Curiously, it’s not enough for this friend to have his policy preferences enacted over Republican objections. He wants conservatives to be complicit in the act of raising taxes for nothing more than the hot air of hope for real change later. If this were accomplished, a caricature of conservatism would share equally in any blame for economic pain to come, and future politicians could pretend that nobody “serious” foresaw the calamity. My friend aside, the crux of nearly every argument from the Left for “moderation” and “balance” on the conservative commitment to limited government and free enterprise is this implicit desire for an ostensibly substantive—but actually empty—Republican stamp of involvement in a policy agenda that comes light in the arena of serious long-term proposals for averting disaster.

There is nothing “moderate” about Obama imperiously doubling his demand for more taxes or refusing to discuss cuts he will pursue for “balance”. Even as the President campaigned today against the dangers of tax hikes on small businesses, he has already reneged on his campaign promise to support a once bipartisan effort to lower corporate taxes and make American enterprise more competitive. This “balanced approach” denudes any leverage for securing necessary cuts that Democrats are already fighting. Necessary reforms will not be popular, and they will certainly not be more readily achieved when the incentive to produce them—expanded revenue—is already conceded and enacted.

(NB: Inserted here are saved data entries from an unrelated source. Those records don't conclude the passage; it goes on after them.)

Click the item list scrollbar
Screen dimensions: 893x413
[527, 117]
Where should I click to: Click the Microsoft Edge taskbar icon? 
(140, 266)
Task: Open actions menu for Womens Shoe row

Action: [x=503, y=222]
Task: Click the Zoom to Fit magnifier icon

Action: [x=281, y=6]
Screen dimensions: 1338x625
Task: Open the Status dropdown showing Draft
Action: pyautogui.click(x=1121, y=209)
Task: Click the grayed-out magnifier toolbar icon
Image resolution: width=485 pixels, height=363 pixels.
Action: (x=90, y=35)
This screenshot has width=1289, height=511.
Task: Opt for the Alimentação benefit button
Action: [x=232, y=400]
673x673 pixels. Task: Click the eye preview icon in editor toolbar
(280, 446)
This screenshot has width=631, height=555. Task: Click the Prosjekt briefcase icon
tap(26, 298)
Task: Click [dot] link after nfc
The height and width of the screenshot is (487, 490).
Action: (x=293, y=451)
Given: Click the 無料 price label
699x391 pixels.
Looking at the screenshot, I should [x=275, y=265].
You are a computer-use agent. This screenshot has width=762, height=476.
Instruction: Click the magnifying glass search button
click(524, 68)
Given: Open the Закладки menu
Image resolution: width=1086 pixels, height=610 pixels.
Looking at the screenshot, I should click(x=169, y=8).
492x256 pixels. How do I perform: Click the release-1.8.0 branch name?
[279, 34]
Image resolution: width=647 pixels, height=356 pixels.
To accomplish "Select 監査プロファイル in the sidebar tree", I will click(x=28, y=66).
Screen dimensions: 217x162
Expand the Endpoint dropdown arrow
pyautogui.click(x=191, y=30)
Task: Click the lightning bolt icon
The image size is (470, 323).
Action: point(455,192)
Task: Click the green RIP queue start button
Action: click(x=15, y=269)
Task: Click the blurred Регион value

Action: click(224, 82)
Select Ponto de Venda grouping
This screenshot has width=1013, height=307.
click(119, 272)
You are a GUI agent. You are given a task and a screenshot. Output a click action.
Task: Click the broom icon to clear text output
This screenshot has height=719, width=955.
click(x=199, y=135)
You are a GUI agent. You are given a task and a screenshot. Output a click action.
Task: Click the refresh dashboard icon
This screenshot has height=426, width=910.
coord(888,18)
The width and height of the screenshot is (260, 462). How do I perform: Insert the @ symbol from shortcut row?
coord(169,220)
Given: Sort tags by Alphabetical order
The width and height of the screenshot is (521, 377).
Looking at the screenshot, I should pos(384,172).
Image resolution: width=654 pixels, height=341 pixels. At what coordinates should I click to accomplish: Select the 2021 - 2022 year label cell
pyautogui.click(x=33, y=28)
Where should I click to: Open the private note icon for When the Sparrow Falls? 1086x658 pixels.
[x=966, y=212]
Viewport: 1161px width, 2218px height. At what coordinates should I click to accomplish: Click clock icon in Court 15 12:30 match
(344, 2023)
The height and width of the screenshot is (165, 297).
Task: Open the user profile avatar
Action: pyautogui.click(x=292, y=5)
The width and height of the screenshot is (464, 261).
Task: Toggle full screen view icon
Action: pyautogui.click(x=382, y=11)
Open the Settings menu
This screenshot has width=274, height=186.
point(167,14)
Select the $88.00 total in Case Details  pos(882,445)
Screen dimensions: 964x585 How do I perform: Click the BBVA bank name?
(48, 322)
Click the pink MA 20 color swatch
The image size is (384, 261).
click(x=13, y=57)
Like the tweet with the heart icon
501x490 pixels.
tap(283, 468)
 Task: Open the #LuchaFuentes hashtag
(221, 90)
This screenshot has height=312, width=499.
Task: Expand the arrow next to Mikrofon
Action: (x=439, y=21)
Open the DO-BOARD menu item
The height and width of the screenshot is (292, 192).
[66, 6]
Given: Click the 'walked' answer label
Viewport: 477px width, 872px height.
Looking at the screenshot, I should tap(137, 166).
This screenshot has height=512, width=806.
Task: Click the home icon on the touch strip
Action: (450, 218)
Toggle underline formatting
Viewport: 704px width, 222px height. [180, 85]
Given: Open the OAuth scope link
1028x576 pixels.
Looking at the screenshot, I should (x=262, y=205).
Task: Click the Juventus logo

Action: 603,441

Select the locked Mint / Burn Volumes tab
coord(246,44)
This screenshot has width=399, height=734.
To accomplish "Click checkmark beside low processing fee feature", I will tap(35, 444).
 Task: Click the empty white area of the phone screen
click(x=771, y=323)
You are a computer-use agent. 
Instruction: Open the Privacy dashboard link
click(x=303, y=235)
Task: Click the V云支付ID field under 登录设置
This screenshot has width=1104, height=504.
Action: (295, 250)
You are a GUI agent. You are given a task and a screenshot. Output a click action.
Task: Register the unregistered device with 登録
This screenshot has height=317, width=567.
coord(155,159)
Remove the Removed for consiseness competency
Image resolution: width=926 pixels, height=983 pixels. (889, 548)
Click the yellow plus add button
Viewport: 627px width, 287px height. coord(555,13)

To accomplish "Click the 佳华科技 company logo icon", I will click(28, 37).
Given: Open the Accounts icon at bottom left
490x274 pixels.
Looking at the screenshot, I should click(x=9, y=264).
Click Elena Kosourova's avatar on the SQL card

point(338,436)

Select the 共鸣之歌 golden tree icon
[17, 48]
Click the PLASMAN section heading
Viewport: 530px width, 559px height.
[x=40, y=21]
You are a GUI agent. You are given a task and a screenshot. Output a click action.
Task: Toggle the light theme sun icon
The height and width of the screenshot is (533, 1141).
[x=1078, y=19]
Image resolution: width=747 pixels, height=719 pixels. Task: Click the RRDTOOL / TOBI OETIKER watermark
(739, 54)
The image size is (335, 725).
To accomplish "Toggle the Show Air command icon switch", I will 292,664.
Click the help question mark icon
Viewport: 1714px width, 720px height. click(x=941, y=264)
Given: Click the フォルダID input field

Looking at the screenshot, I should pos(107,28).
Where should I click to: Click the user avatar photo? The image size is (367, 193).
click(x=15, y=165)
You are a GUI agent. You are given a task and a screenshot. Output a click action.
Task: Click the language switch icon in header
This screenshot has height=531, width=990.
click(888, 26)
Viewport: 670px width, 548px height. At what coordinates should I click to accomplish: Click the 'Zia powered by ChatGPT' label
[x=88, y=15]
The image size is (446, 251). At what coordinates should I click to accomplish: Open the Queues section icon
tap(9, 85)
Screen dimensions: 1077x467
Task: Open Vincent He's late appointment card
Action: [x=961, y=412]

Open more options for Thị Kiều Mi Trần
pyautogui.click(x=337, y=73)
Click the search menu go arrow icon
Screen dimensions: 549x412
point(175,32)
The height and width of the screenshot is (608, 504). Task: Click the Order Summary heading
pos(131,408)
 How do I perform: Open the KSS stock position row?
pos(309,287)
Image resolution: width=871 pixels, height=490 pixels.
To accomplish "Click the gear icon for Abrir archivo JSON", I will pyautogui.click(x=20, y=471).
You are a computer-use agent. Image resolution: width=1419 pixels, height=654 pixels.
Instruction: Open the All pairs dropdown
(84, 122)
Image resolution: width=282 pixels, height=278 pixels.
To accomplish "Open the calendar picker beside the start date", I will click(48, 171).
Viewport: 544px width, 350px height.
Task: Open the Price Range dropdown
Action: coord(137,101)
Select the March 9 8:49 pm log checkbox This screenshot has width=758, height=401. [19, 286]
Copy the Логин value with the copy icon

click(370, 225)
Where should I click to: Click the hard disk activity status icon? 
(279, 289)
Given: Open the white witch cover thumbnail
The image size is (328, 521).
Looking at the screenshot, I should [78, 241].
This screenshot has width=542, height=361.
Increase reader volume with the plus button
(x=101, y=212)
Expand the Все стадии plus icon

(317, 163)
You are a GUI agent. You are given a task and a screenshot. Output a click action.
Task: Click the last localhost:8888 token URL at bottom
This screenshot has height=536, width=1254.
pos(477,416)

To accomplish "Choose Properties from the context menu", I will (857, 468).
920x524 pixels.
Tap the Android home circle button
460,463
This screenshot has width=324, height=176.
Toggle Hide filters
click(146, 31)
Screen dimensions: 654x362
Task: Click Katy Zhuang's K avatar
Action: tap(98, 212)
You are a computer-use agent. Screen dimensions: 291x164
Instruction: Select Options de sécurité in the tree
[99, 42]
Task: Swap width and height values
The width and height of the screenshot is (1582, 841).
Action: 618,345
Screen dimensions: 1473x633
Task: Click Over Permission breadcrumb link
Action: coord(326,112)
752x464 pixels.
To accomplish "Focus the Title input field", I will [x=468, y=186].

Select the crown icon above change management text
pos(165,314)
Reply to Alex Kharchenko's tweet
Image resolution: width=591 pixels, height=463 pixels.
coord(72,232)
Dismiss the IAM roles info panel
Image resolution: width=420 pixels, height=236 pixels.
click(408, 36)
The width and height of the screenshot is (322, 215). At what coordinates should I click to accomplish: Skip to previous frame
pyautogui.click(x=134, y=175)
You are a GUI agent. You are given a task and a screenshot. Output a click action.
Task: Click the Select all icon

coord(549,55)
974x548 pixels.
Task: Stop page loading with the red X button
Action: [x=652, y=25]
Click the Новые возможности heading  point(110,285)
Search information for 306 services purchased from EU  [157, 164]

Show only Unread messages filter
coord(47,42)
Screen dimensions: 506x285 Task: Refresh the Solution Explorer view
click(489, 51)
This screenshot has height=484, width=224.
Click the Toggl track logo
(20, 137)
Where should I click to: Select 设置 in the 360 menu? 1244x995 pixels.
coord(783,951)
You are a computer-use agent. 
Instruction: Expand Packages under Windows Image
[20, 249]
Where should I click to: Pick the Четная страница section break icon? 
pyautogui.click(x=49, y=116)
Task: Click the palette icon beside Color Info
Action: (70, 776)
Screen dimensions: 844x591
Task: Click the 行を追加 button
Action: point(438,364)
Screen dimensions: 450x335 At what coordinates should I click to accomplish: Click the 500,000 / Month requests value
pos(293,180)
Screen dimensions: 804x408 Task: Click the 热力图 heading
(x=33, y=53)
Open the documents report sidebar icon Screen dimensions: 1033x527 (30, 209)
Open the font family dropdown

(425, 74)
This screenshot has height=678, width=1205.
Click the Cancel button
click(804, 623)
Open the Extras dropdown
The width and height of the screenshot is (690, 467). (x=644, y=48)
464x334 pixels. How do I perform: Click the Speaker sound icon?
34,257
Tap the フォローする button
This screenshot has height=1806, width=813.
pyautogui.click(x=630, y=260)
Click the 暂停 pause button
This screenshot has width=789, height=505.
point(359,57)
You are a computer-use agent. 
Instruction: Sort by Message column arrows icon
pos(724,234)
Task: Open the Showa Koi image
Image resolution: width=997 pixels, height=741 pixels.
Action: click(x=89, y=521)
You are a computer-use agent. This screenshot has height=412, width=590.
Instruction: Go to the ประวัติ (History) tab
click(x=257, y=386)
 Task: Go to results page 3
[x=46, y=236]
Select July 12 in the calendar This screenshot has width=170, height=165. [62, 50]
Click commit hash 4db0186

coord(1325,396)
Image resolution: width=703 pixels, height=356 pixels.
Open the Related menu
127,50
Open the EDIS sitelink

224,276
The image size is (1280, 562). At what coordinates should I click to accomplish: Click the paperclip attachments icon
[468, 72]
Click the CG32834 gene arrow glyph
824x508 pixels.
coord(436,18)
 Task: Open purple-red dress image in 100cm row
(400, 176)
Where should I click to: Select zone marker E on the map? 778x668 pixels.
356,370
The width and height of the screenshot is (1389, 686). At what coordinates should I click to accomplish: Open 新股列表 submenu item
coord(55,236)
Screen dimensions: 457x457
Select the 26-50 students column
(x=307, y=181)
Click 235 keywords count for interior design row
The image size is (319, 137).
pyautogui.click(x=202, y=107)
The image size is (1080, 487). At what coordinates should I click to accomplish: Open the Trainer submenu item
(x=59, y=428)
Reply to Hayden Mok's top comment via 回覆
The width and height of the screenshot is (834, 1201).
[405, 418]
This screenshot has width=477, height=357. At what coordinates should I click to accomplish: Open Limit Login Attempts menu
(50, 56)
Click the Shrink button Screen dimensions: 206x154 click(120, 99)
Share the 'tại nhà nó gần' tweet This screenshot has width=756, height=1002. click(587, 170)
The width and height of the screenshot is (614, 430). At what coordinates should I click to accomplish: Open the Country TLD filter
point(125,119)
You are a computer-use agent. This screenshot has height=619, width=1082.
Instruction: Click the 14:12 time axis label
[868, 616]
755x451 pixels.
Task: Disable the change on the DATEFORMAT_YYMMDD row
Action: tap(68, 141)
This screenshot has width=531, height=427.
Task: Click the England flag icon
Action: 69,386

So if Democrats are so eager to avenge the myth of Robin Hood against the dastardly “rich”, independent of all else, what does the “balanced” end game look like? What are the reforms that will secure Medicare beyond the next decade? Where is the talk of addressing the appreciating regulatory burden on businesses and energy policy? If we disapprove of offshore accounts, where is the attendant discussion about why American investors find it more profitable to send capital overseas than maintain it domestically? If Clinton-era tax rates are so preferable, where is the talk of reducing state taxes to 90s levels and restoring Clinton-era spending?

The right answers to these and other questions will do a lot more good for a lot more people than all the rate hikes in the world. Republicans are not out defending the rich against all reason. We are trying to ensure an actual balanced approach is accomplished in a matter broadly agreeable and efficacious in the face of ongoing intransigence from a storm of special interests with stakes in the status quo.

But while we’re on the subject, “the rich”—however defined—are neither the enemy nor wanting for patriotism. They just want to be industrious and successful like anybody else, and they find their fortunes where our policies encourage them to do so. If our current economic climate is not sufficiently geared towards growth and broad prosperity, then we’ll be in for a long, dark ride through the next four years.

Elections have consequences, America. I hope we’re ready for them all.

Author: Rek

A gay Southern conservative with a fondness for God, guns, and gridiron. I'm a veritable pocket full of sunshine.

4 thoughts on “Fear and Consequence

  1. The president isn’t making an offer of debt reduction he’s sowing the seeds for the 2014 elections. Evrery plan he and the Democrats propose will be proposed with the sole purpose of forcing the Republicans to decline it. The Libs are in the first act of scripting their 2014 stump speeches and talking points. Their sole goal is House seats not debt reduction.
    In my opinion the Republicans do not need to submit to ignorant destructive policies simply because they are up against an ignorant American populous that chooses to blindly follow the president and media to the slaughter. Either they lose doing the right thing or they lose doing the right thing.
    My biggest fear is that the Republicans are of the mindset that they need to give the president anything he wants, no matter how destructive, in hopes of getting the media to like them and write something pretty about them. Sometimes I really think they are too stupid to realize that the MSM will never credit them for anything successful and will always blame them for everything failed.
    Tom M

    • Typo–> “Either they lose doing the right thing or they lose doing the right thing”. –> Should read: Either they lose doing the right thing or they win doing the right thing.